2017-03-28 Thread Paul Bernal

Dear friend Mark,

Great suggestion! Thank you for replying.

I have two dataframes, dataframe1 and dataframe2.

dataframe1 has two columns, one with the dates in -MM-DD format and the
other colum with number of transits (all of which were set to NA values).
dataframe1 starts in 1985-10-01 (october 1st 1985) and ends in 2017-03-01
(march 1 2017).

dataframe2 has the same  two columns, one with the dates in -MM-DD
format, and the other column with number of transits. dataframe2 starts
have the same start and end dates, however, dataframe2 has missing dates
between the start and end dates, so it has fewer observations.

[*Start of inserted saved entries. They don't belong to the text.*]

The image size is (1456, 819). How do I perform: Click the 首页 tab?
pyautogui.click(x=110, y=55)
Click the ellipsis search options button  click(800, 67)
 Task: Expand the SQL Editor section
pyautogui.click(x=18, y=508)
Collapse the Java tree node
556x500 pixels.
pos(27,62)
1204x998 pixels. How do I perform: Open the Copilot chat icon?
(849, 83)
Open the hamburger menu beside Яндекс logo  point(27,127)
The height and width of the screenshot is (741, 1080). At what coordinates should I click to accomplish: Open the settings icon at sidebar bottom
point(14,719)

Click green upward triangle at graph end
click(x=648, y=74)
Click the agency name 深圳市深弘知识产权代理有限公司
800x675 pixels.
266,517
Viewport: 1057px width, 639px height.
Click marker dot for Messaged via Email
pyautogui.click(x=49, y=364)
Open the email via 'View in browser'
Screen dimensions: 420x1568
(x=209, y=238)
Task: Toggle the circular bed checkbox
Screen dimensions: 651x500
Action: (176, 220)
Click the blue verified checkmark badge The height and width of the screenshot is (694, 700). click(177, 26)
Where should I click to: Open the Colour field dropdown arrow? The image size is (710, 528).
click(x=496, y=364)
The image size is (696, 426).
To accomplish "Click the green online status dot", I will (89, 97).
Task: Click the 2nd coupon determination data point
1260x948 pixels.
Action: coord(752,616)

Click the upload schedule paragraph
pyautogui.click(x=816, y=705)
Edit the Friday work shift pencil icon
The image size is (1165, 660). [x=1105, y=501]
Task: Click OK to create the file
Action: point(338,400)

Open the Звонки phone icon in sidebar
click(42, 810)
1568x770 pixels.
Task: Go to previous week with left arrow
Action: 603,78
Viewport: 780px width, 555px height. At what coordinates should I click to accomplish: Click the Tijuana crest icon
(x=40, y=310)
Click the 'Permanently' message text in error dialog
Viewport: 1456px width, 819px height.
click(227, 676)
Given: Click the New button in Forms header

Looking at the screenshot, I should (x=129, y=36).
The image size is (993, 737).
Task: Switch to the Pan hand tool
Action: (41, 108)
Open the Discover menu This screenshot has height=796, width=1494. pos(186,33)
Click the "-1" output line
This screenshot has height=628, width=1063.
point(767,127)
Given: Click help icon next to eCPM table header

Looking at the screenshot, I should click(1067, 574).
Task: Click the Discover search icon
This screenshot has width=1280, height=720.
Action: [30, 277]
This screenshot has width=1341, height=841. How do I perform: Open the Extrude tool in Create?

dataframe1 has a total of 378 observations and dataframe2 has a  total of
362 observations.

I would like to come up with a code that could do the following:

Get the dates of dataframe1 that are missing in dataframe2 and add them as
records to dataframe 2 but with NA values.

:

> Make some small dataframes of just a few rows that illustrate the problem
> structure. Make a third that has the result you want. You will get an
> answer very quickly. Without a self-contained reproducible problem, results
> vary.
>
> Mark
> R. Mark Sharp, Ph.D.
> msh...@txbiomed.org
>
>
>
>
>
> > On Mar 27, 2017, at 3:09 PM, Paul Bernal  wrote:
> >
> > Dear friends,
> >
> > I have one dataframe which contains 378 observations, and another one,
> > containing 362 observations.
> >
> > Both dataframes have two columns, one date column and another one with
> the
> > number of transits.
> >
> > I wanted to come up with a code so that I could fill in the dates that
> are
> > missing in one of the dataframes and replace the column of transits with
> > the value NA.
> >
> > I have tried several things but R obviously complains that the length of
> > the dataframes are different.
> >
> > How can I solve this?
> >
> > Any guidance will be greatly appreciated,
> >
> > Best regards,
> >
> > Paul
> >
> > [[alternative HTML version deleted]]
> >
> > __
> > R-help@r-project.org mailing list -- To UNSUBSCRIBE and more, see
> > https://stat.ethz.ch/mailman/listinfo/r-help
> > PLEASE do read the posting guide http://www.R-project.org/
> posting-guide.html
> > and provide commented, minimal, self-contained, reproducible code.
>
> CONFIDENTIALITY NOTICE: This e-mail and any files and/or attachments
> transmitted, may contain privileged and confidential information and is
> intended solely for the exclusive use of the individual or entity to whom
> it is addressed. If you are not the intended recipient, you are hereby
> notified that any review, dissemination, distribution or copying of this
> e-mail and/or attachments is strictly prohibited. If you have received this
> e-mail in error, please immediately notify the sender stating that this
> transmission was misdirected; return the e-mail to sender; destroy all
> paper copies and delete all electronic copies from your system without
> disclosing its contents.
>

[[alternative HTML version deleted]]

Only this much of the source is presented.